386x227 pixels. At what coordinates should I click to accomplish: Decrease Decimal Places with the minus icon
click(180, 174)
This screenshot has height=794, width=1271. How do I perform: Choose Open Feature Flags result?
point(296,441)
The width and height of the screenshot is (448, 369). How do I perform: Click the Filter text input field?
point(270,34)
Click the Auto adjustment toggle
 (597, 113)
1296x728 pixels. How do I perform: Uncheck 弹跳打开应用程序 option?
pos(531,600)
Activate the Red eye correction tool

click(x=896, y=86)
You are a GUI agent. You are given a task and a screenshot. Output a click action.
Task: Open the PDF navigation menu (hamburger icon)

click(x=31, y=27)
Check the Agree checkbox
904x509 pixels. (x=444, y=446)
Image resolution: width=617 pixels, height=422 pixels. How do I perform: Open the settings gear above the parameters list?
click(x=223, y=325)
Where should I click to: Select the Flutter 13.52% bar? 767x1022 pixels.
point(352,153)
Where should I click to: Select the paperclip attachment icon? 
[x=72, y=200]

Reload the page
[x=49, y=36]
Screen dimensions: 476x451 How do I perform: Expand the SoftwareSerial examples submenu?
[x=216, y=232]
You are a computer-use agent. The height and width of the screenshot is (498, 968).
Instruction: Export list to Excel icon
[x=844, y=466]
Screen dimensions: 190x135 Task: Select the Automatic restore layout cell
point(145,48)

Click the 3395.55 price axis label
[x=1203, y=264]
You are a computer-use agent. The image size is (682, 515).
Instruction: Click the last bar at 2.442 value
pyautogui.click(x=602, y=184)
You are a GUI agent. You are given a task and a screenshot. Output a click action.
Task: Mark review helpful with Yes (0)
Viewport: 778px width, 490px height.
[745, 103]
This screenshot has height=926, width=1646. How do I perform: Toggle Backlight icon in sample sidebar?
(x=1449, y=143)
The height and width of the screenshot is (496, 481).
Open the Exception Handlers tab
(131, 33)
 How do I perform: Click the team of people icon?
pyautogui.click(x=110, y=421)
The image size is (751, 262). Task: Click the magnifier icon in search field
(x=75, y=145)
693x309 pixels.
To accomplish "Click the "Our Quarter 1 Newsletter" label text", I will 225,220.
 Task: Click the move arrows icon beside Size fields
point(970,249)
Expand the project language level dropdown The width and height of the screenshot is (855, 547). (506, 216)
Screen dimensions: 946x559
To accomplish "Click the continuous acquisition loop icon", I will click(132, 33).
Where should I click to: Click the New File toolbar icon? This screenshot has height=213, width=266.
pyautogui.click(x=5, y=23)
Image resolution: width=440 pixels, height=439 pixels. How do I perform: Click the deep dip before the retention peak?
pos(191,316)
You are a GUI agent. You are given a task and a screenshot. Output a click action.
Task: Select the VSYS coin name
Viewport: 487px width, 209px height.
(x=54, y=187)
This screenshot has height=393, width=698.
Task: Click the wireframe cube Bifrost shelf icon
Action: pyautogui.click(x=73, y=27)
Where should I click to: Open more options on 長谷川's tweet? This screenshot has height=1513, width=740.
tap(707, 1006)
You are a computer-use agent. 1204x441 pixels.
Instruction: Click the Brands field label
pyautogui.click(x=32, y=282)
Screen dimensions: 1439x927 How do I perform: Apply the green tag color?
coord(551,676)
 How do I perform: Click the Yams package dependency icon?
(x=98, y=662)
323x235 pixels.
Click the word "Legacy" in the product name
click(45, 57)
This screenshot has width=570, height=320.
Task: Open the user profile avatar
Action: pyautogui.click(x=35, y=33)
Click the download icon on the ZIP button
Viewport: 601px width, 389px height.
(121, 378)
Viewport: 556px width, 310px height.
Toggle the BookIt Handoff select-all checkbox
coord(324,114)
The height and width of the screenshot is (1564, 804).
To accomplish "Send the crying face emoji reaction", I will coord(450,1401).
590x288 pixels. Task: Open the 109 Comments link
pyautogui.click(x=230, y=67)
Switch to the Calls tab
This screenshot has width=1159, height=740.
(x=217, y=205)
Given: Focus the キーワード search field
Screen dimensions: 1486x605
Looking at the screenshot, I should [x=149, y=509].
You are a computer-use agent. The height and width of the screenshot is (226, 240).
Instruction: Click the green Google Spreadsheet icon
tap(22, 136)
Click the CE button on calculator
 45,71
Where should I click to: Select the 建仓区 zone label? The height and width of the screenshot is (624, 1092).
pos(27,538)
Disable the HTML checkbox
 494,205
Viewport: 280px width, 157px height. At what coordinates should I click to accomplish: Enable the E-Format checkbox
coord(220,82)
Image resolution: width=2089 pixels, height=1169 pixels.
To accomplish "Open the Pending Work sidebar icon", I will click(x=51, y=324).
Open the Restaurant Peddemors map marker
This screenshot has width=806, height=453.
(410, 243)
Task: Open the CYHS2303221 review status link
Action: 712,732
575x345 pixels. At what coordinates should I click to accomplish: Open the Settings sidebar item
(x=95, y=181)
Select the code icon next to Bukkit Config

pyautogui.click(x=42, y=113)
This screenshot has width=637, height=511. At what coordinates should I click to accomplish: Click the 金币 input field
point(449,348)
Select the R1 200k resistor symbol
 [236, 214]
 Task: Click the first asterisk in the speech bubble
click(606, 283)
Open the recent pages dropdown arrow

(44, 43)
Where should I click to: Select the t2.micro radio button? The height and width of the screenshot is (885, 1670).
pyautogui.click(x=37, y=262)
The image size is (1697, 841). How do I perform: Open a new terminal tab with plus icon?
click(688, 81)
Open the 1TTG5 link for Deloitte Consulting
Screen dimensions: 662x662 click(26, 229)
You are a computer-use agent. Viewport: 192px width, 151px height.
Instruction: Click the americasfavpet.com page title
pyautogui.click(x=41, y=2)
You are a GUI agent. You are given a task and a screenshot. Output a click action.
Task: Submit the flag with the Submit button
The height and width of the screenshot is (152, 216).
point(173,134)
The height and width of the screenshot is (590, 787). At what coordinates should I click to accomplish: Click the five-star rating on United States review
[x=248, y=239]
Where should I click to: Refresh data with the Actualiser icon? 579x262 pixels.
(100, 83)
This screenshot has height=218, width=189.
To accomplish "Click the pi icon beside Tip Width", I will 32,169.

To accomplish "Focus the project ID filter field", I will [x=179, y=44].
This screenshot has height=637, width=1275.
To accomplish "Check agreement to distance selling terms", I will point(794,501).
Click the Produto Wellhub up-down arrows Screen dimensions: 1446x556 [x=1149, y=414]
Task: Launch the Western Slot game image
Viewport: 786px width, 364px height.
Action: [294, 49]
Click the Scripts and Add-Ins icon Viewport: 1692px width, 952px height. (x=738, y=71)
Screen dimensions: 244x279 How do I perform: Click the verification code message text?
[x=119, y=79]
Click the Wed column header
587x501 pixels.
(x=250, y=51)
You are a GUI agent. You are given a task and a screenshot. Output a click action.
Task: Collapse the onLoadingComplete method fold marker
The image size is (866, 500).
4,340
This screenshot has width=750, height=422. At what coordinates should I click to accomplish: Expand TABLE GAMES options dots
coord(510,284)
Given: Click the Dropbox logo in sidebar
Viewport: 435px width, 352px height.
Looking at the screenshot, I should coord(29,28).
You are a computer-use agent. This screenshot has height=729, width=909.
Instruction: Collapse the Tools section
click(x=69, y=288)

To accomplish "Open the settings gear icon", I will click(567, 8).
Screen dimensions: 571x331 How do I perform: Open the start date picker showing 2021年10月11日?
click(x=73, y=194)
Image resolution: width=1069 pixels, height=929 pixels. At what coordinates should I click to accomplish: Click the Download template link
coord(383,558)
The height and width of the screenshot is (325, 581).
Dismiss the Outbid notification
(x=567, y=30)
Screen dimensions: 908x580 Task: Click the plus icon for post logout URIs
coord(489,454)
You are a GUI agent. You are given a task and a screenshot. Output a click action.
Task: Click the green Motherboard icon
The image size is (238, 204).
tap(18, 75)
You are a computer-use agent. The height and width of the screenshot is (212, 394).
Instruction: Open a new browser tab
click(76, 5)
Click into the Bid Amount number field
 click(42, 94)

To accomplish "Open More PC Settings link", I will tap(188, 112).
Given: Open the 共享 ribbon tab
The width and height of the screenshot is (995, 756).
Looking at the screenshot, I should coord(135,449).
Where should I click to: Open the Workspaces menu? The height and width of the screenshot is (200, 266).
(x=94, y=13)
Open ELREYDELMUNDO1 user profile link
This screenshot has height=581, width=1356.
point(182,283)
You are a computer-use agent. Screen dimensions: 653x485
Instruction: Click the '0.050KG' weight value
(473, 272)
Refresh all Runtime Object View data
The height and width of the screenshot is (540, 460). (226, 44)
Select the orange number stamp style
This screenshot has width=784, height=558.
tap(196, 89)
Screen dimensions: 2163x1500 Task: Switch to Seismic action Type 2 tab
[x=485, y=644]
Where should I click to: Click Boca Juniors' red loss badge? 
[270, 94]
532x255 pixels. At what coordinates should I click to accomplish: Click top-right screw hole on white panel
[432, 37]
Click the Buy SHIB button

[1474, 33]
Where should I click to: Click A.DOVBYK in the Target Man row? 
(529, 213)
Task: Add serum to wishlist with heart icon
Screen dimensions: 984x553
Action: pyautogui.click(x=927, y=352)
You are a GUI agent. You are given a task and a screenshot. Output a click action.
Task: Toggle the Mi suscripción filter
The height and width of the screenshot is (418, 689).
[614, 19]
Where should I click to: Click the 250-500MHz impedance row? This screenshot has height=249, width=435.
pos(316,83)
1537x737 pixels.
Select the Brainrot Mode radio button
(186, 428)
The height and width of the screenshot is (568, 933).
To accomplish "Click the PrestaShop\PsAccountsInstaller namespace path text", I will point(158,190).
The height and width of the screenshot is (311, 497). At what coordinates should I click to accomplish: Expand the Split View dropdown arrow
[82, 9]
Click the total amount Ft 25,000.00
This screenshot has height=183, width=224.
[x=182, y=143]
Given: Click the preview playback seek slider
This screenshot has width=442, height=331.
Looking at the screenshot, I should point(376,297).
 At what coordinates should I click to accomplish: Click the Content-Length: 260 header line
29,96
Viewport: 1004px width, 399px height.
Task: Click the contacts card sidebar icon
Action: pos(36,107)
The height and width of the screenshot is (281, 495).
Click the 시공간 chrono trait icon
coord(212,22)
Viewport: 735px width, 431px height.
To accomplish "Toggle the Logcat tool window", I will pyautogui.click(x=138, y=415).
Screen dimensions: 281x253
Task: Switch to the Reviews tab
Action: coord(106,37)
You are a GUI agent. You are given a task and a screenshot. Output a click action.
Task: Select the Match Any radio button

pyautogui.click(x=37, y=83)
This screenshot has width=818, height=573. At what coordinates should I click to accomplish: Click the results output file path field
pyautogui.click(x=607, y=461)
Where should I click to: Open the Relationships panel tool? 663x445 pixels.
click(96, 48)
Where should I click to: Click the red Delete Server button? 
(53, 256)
--------
■ **THE PROBLEM**: Could you format the stretch of items from the line containing "Where should I click to: Open more" through the line containing "(x=98, y=662)" as a Markdown table with the columns Row and Text, giving each line its own numbered row and leaving out blank lines?

■ **ANSWER IN FULL**:
| Row | Text |
|---|---|
| 1 | Where should I click to: Open more options on 長谷川's tweet? This screenshot has height=1513, width=740. |
| 2 | tap(707, 1006) |
| 3 | You are a computer-use agent. 1204x441 pixels. |
| 4 | Instruction: Click the Brands field label |
| 5 | pyautogui.click(x=32, y=282) |
| 6 | Screen dimensions: 1439x927 How do I perform: Apply the green tag color? |
| 7 | coord(551,676) |
| 8 |  How do I perform: Click the Yams package dependency icon? |
| 9 | (x=98, y=662) |